------ Records to use

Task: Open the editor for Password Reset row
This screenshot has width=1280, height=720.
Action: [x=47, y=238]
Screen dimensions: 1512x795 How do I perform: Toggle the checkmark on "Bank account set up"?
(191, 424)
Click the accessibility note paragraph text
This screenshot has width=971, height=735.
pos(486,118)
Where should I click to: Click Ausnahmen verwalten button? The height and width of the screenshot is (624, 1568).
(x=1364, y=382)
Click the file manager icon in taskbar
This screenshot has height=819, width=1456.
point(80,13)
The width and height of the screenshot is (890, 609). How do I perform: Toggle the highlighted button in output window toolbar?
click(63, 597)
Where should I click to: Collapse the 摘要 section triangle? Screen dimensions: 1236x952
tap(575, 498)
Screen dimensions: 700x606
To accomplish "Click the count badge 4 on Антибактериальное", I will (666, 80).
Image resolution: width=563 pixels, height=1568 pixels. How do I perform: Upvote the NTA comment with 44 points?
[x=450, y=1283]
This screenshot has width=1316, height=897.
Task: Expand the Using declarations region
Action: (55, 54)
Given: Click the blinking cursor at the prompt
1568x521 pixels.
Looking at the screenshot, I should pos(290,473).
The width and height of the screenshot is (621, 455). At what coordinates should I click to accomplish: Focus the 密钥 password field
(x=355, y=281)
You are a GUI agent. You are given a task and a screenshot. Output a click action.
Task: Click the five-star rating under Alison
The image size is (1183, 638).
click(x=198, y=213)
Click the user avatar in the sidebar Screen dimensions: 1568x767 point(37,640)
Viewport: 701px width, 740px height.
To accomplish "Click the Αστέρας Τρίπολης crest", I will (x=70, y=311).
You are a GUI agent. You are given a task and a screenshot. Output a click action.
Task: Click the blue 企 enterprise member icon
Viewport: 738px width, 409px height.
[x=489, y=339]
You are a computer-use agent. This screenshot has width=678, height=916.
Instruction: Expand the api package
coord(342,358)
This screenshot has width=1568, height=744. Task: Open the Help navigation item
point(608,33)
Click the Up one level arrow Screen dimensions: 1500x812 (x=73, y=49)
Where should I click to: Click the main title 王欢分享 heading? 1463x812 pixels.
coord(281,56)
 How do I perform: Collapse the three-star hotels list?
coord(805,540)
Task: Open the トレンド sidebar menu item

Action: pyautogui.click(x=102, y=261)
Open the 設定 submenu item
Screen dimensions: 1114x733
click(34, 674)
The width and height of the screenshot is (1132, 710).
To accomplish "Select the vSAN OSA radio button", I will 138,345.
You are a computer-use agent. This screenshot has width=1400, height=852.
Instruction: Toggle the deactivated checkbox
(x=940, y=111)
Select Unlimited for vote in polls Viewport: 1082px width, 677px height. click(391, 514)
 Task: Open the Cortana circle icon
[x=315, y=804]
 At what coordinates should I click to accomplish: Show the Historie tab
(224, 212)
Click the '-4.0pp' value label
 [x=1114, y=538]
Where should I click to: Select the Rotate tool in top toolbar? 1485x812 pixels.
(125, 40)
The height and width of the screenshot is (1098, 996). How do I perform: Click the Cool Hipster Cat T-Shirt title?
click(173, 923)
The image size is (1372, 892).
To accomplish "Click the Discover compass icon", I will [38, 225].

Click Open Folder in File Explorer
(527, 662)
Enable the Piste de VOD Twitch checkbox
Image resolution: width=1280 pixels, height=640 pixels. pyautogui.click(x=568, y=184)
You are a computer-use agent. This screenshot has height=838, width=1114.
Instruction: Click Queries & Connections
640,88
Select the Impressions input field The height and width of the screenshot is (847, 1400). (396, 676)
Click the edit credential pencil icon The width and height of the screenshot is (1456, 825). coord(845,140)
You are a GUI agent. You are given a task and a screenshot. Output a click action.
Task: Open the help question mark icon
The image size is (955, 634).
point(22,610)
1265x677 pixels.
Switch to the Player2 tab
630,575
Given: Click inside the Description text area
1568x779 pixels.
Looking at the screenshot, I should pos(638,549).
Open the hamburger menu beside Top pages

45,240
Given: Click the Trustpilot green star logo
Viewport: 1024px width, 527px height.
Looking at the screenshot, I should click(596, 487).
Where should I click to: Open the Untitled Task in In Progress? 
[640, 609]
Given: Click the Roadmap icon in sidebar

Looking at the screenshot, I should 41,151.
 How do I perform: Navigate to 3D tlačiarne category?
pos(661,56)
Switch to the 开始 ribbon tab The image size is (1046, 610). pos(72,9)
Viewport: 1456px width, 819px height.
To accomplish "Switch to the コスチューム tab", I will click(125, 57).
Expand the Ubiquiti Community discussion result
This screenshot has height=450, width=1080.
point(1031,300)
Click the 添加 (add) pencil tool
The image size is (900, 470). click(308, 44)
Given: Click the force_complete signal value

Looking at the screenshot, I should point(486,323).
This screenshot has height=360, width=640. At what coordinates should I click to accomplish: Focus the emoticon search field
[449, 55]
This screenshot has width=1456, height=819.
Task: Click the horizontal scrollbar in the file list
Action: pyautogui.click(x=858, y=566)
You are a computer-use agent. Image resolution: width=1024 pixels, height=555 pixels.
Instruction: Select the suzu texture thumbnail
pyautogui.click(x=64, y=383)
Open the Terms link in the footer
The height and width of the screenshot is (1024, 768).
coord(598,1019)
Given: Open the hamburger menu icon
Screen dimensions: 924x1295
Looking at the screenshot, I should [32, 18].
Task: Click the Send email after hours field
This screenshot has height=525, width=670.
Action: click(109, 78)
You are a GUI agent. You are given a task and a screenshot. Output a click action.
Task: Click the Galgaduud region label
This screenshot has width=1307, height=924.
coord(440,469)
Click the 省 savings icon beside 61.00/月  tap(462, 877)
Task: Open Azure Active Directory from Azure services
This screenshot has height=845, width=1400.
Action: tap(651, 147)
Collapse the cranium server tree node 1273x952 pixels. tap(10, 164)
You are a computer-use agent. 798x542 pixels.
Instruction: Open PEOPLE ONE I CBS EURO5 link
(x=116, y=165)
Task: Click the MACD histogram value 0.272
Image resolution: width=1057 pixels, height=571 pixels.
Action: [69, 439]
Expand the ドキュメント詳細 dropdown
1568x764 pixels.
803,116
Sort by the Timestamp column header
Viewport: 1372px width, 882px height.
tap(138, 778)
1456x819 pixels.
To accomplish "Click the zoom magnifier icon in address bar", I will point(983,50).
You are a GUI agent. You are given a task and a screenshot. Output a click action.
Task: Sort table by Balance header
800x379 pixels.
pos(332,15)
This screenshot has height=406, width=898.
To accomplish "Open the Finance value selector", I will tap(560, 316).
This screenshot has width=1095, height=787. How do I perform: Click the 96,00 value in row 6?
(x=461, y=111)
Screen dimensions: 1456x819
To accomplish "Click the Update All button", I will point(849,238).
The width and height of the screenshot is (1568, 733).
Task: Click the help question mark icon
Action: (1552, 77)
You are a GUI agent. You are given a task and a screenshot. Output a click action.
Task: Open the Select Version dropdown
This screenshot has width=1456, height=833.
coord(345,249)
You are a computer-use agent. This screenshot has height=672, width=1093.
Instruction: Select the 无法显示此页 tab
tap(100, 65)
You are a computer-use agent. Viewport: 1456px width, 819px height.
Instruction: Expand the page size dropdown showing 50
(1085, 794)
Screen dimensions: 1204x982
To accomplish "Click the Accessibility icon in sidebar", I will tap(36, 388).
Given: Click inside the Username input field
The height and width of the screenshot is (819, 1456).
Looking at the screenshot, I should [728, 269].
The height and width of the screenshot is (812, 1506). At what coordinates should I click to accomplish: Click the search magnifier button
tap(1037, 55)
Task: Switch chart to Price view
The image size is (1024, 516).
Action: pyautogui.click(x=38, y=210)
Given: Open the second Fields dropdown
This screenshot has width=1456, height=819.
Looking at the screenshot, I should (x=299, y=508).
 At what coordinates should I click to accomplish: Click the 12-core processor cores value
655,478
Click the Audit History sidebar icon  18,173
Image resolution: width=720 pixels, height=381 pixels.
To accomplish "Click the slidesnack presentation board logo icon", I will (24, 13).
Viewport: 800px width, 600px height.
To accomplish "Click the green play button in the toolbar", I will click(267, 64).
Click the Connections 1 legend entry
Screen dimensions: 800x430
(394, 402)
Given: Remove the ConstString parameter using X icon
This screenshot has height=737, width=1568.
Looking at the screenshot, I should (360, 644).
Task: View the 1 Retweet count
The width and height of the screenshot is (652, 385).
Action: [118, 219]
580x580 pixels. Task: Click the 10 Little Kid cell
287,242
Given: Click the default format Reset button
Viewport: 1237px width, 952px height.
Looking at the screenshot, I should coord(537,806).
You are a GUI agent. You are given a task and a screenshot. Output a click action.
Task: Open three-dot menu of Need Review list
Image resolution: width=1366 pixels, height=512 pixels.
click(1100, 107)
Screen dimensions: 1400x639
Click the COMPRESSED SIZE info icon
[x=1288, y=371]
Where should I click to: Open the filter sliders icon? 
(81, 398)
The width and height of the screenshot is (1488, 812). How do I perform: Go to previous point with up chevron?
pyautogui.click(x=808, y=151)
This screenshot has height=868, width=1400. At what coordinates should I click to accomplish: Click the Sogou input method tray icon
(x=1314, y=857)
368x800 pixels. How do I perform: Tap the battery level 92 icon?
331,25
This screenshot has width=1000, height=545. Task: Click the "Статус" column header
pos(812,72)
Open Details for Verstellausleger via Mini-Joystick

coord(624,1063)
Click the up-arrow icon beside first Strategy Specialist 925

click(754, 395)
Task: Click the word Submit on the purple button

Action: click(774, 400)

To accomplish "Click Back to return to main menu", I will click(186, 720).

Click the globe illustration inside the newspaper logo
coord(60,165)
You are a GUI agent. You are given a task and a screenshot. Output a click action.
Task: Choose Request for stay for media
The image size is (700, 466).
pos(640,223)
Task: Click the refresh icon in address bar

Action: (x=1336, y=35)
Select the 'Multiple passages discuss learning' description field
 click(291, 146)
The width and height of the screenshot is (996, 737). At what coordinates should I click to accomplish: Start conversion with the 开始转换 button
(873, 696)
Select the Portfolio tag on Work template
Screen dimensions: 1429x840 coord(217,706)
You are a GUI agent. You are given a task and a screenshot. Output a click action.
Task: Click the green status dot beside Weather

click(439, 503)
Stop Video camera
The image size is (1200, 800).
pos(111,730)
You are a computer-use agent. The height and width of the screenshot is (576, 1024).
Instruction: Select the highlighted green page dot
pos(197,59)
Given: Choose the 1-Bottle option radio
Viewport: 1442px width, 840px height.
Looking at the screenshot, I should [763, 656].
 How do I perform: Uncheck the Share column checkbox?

------------

* [Directions for this task] Retype the lines from the one containing "368x800 pixels. How" through the one containing "coord(60,165)", both included, exactly as they appear.

* [Exercise answer]
368x800 pixels. How do I perform: Tap the battery level 92 icon?
331,25
This screenshot has width=1000, height=545. Task: Click the "Статус" column header
pos(812,72)
Open Details for Verstellausleger via Mini-Joystick

coord(624,1063)
Click the up-arrow icon beside first Strategy Specialist 925

click(754, 395)
Task: Click the word Submit on the purple button

Action: click(774, 400)

To accomplish "Click Back to return to main menu", I will click(186, 720).

Click the globe illustration inside the newspaper logo
coord(60,165)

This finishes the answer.